En substance, Didier Lombard et les six autres dirigeants rappellent que l'entreprise était endettée. Le plan Next, si décrié, a empêché la faillite, selon eux. Ils avancent que les 22 000 suppressions d'emplois n'auraient été qu'une indication, pas un impératif. Pour les avocats de la défense, les souffrances au travail ont existé mais elles étaient intrinsèques à la transformation de l'entreprise. Ils prennent l'exemple des réparateurs de cabines téléphoniques qui ont vu leur métier disparaître, c'est forcément source d'angoisse d'après eux. 
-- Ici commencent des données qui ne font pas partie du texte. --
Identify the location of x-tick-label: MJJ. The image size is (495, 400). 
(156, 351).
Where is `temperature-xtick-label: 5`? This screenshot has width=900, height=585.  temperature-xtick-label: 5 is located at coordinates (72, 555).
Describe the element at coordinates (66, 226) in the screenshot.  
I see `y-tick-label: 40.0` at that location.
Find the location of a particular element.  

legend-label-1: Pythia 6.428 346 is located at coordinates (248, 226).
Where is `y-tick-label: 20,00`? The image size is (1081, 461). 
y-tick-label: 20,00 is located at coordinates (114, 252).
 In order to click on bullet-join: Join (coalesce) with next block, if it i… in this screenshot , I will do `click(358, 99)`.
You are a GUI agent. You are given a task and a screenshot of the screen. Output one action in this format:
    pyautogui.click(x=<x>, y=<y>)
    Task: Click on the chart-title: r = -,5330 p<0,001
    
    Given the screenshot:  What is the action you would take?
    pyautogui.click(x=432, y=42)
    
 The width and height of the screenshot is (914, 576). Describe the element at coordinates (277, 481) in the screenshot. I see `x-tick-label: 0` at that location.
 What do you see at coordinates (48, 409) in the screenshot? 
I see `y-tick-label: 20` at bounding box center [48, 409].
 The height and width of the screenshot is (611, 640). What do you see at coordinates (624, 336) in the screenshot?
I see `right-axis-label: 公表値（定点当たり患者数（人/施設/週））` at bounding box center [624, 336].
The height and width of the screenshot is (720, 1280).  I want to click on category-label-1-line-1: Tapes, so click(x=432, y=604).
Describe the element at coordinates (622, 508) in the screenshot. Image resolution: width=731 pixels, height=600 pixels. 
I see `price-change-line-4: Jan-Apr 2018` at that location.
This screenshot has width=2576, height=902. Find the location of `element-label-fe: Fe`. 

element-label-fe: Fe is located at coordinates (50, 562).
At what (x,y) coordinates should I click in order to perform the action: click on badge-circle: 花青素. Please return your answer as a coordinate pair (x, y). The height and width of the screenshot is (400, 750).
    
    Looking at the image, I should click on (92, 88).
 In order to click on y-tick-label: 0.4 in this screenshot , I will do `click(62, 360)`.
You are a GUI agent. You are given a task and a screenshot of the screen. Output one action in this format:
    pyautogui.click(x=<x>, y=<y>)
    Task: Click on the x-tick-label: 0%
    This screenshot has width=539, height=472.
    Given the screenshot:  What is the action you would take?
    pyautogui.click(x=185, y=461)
Les prévenus expliquent également qu'à leur niveau, ils n'ont passé aucun ordre de harcèlement. Ils assurent que leurs directives ont été mal comprises par certains managers locaux. Enfin, la défense estime que si on commence à condamner tous les PDG dès qu'ils lancent un plan, cela va paralyser la vie économique.

Sept syndicats parmi les parties civiles

L'argumentaire des anciens dirigeants est renversé par les sept syndicats qui se sont portés partie civile. Pour eux, ce procès France Télécom doit justement être exemplaire. "Les juges doivent signifier qu'on ne joue pas avec la vie de ses salariés" disent plusieurs responsables syndicaux. C'est aussi l'espoir de Jean Perrin qui va assister au procès, le cœur gros en pensant à son grand frère décédé. 

Que ce genre de choses n’arrive plus jamais dans aucune entrepriseJean Perrinà franceinfo

Jean souhaite que "que les responsables puissent comprendre ce qu'ils ont fait et demander pardon à toutes ces familles et à tous les agents de France Télécom de la manière dont ils ont traité ces gens, qui ont fait la renommée de cette entreprise. S'ils ont une âme, ils le feront. S'ils n'en ont pas, tant pis pour eux", conclut-il. Jean va faire des allers retours depuis Strasbourg pour suivre en pointillé ce procès fleuve, puisque les débats vont durer deux mois, jusqu'au 12 juillet. Avant l'ouverture de l'audience prévue à 13h30 lundi, des syndicats ont appelé à un rassemblement sur le parvis du nouveau Palais de justice de Paris.